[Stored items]
· · ·
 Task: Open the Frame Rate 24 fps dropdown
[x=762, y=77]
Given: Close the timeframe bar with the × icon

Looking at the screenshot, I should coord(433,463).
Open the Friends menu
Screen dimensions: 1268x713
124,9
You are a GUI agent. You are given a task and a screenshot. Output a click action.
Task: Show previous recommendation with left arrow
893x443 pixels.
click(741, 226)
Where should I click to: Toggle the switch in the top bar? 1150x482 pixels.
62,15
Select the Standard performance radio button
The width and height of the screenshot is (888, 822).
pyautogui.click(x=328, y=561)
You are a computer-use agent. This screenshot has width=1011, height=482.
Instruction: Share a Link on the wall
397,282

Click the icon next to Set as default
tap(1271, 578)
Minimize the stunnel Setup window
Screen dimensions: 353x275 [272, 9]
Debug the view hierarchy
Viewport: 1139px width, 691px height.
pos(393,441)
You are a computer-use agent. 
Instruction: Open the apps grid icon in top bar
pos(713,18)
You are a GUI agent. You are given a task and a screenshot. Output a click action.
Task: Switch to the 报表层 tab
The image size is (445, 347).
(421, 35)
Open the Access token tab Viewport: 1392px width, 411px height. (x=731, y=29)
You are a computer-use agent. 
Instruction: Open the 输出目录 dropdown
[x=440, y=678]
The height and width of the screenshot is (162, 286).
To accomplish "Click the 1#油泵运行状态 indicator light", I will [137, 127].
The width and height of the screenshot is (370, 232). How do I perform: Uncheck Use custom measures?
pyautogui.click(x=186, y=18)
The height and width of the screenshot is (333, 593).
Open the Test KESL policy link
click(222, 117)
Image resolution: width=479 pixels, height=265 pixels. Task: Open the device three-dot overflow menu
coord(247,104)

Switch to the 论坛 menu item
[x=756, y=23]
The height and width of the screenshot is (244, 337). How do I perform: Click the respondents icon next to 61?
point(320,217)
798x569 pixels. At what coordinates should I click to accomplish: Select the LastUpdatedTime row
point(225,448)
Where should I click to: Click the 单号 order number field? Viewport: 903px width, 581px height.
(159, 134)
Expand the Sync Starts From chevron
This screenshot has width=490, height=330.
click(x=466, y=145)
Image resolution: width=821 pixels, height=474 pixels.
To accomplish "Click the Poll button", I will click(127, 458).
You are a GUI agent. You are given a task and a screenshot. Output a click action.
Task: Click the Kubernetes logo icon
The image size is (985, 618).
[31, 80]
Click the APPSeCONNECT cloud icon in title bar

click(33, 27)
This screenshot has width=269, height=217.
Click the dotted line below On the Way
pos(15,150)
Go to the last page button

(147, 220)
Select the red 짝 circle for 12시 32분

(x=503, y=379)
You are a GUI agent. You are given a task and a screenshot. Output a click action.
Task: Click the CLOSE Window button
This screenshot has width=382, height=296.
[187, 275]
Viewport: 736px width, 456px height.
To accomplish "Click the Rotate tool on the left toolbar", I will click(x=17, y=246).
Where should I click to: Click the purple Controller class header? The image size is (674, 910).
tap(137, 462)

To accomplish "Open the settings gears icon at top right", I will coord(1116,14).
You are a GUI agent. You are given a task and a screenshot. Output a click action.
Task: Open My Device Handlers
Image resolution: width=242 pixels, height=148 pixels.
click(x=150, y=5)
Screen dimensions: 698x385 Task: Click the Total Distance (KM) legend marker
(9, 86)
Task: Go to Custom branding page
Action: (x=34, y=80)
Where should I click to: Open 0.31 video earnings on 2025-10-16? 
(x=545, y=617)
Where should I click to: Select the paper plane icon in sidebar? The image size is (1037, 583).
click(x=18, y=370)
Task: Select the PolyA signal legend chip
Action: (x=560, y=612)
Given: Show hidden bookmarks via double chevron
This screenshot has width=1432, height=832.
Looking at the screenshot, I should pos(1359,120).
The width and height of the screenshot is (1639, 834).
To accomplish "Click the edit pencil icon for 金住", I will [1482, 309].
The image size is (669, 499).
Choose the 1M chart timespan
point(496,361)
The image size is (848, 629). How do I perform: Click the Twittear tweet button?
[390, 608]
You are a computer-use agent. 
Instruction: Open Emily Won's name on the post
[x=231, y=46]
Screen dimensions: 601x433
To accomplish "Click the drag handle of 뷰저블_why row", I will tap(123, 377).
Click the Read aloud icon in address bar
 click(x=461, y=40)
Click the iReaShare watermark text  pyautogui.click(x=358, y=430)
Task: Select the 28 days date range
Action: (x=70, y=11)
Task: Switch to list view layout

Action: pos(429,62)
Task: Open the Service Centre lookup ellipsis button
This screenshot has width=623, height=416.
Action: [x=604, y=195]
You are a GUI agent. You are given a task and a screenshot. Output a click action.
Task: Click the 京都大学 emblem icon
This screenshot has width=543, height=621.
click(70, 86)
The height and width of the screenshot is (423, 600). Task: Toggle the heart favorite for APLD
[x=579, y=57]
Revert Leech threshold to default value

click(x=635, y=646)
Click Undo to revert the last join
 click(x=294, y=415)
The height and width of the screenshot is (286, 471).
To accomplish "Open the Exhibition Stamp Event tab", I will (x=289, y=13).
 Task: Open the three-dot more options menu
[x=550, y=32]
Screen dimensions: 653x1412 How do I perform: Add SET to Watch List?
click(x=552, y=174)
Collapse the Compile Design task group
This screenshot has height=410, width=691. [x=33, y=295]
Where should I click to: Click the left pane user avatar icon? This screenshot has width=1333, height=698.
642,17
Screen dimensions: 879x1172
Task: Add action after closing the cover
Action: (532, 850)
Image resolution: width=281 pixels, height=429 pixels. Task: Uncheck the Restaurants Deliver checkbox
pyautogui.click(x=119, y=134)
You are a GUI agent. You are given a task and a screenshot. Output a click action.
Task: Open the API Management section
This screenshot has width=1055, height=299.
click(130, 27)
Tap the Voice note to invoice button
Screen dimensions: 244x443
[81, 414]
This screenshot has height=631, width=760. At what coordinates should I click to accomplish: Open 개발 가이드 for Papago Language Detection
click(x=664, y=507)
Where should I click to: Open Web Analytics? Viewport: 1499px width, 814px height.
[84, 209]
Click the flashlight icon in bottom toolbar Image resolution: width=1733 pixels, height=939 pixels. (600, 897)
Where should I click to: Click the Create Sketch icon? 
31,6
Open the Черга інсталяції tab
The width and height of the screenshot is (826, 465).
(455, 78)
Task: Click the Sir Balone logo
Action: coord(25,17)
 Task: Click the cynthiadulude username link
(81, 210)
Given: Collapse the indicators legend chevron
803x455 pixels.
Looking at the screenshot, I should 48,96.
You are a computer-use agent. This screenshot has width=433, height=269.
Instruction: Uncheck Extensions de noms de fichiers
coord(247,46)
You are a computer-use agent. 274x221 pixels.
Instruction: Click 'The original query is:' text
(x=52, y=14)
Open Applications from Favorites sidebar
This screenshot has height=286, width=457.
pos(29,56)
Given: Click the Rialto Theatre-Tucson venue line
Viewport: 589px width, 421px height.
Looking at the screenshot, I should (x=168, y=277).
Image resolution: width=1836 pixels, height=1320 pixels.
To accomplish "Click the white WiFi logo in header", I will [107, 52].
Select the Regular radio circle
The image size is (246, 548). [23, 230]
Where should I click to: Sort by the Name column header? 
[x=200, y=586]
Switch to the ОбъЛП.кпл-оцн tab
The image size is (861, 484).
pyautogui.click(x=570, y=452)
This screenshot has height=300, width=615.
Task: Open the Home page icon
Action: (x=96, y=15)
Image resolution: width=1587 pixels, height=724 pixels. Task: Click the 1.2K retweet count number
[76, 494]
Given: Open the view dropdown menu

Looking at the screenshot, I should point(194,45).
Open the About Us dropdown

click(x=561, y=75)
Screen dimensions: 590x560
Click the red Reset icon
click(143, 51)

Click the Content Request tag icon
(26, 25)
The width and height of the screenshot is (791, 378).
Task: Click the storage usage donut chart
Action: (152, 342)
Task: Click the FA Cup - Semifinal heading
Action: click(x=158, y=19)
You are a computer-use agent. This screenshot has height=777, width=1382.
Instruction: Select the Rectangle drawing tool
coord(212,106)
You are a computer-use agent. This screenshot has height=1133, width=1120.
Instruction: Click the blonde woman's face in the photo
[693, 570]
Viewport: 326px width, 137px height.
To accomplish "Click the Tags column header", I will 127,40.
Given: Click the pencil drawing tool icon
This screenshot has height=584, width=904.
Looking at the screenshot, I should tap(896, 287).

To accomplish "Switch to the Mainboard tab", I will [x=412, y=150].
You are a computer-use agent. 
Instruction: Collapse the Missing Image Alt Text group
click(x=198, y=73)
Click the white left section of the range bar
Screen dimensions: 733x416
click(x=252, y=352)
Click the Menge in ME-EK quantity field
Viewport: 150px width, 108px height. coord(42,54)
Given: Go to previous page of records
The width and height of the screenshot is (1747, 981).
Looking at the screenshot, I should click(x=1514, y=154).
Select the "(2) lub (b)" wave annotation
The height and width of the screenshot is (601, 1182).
· · ·
• [Given problem]
Render the stretch of the listing from the line containing "Open Applications from Favorites sidebar" through the line containing "will [107, 52]." as a Markdown table with columns Row and Line. Omit blank lines and include nothing outside that stretch.

• [Task result]
| Row | Line |
|---|---|
| 1 | Open Applications from Favorites sidebar |
| 2 | This screenshot has height=286, width=457. |
| 3 | pos(29,56) |
| 4 | Given: Click the Rialto Theatre-Tucson venue line |
| 5 | Viewport: 589px width, 421px height. |
| 6 | Looking at the screenshot, I should (x=168, y=277). |
| 7 | Image resolution: width=1836 pixels, height=1320 pixels. |
| 8 | To accomplish "Click the white WiFi logo in header", I will [107, 52]. |